22 Paralisia: Perda total da força muscular que produz incapacidade para realizar movimentos nos setores afetados. Pode ser produzida por doença neurológica, muscular, tóxica, metabólica ou ser uma combinação das mesmas.
23 Lesões: 1. Ato ou efeito de lesar (-se). 2. Em medicina, ferimento ou traumatismo. 3. Em patologia, qualquer alteração patológica ou traumática de um tecido, especialmente quando acarreta perda de função de uma parte do corpo. Ou também, um dos pontos de manifestação de uma doença sistêmica. 4. Em termos jurídicos, prejuízo sofrido por uma das partes contratantes que dá mais do que recebe, em virtude de erros de apreciação ou devido a elementos circunstanciais. Ou também, em direito penal, ofensa, dano à integridade física de alguém.
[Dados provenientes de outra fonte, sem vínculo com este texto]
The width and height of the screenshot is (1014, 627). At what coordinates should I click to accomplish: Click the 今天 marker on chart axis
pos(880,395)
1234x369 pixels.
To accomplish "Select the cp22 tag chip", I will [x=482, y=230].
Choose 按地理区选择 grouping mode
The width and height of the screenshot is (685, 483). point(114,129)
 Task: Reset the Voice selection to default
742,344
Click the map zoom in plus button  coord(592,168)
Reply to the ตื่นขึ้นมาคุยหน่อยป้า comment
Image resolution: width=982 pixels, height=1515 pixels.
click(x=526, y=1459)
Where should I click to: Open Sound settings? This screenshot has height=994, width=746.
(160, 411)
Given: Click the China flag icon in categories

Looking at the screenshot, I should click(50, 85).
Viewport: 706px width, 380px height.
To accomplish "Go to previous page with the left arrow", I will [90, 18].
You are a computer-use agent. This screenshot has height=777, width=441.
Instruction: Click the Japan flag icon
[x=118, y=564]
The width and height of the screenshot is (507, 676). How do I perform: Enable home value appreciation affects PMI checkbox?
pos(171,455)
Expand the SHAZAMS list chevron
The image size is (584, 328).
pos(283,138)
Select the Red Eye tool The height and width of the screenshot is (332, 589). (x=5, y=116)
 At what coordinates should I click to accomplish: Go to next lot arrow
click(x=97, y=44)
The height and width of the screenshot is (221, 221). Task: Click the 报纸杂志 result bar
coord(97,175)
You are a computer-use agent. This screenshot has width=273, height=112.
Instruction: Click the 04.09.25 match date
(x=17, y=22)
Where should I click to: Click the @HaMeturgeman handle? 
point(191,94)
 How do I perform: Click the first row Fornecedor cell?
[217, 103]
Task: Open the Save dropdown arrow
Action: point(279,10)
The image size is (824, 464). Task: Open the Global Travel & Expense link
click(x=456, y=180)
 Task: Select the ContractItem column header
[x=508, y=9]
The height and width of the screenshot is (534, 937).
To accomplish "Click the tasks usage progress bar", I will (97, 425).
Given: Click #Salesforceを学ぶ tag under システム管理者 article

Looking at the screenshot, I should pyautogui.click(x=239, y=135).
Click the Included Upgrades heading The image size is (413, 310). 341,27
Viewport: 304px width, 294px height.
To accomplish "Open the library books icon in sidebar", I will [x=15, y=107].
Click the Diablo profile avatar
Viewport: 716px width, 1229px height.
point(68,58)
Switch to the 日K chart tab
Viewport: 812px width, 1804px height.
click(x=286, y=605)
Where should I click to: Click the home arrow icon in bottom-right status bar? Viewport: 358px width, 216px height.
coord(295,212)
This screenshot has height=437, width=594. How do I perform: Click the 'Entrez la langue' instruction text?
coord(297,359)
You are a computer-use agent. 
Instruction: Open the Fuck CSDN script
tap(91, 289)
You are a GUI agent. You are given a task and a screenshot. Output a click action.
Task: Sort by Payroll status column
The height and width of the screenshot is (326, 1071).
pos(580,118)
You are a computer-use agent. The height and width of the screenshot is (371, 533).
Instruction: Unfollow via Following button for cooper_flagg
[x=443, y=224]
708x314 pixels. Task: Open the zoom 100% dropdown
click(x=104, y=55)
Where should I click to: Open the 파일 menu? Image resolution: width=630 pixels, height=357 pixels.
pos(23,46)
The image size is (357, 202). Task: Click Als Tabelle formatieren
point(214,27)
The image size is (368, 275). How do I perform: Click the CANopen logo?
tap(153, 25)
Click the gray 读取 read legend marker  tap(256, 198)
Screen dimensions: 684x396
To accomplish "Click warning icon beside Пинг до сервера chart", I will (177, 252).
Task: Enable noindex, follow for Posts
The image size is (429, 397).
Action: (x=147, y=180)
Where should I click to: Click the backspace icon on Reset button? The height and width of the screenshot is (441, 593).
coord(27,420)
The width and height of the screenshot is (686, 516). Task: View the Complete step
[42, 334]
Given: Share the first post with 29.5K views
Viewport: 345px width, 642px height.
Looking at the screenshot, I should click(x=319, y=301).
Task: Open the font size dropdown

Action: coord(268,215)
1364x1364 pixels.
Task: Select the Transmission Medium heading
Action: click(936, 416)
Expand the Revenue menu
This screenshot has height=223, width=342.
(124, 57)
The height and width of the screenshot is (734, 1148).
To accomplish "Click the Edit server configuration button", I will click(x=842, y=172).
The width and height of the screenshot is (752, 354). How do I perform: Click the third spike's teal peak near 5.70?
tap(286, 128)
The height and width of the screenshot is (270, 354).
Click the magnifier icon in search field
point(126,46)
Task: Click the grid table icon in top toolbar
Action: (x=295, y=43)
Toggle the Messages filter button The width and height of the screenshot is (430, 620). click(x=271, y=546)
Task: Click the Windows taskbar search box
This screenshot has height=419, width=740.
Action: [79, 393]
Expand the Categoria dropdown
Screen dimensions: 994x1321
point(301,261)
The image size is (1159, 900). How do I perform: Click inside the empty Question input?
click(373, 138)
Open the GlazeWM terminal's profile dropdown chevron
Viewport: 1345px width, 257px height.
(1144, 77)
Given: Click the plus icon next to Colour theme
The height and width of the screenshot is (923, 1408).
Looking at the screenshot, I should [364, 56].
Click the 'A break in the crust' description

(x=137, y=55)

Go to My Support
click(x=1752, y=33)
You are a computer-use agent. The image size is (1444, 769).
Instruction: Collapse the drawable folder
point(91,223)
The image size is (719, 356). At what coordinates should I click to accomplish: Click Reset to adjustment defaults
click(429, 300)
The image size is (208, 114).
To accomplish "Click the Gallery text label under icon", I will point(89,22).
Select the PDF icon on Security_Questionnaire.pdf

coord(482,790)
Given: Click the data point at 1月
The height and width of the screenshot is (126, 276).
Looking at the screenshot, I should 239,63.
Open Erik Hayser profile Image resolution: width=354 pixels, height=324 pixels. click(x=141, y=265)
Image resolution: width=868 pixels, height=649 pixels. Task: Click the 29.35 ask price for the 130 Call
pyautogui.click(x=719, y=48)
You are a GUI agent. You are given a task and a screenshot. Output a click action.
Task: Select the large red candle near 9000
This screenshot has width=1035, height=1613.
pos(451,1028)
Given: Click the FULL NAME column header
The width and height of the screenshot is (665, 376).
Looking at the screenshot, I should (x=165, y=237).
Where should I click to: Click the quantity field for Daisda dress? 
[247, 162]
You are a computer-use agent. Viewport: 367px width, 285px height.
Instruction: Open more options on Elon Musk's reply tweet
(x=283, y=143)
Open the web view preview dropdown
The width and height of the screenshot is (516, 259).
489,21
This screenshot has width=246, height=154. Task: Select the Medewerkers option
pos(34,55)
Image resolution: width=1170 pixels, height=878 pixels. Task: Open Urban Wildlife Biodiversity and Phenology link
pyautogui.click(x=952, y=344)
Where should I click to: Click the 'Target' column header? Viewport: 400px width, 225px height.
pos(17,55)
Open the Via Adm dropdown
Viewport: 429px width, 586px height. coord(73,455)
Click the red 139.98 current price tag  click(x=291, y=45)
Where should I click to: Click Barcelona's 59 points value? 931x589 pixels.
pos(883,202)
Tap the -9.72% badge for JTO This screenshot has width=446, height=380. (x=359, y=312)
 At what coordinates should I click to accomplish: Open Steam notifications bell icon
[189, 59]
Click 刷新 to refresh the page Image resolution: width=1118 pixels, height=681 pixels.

24 Células-tronco: São células primárias encontradas em todos os organismos multicelulares que retêm a habilidade de se renovar por meio da divisão celular mitótica e podem se diferenciar em uma vasta gama de tipos de células especializadas.
25 Toxinas: Substâncias tóxicas, especialmente uma proteína, produzidas durante o metabolismo e o crescimento de certos microrganismos, animais e plantas, capazes de provocar a formação de anticorpos ou antitoxinas.
26 Demência: Deterioração irreversível e crônica das funções intelectuais de uma pessoa.
27 Sistema Nervoso Central: Principais órgãos processadores de informação do sistema nervoso, compreendendo cérebro, medula espinhal e meninges.
28 SNC: Principais órgãos processadores de informação do sistema nervoso, compreendendo cérebro, medula espinhal e meninges.
29 Axônio: Prolongamento único de uma célula nervosa. Os axônios atuam como condutores dos impulsos nervosos e só possuem ramificações na extremidade. Em toda sua extensão, o axônio é envolvido por um tipo celular denominado célula de Schwann.
30 Sobrevida: Prolongamento da vida além de certo limite; prolongamento da existência além da morte, vida futura.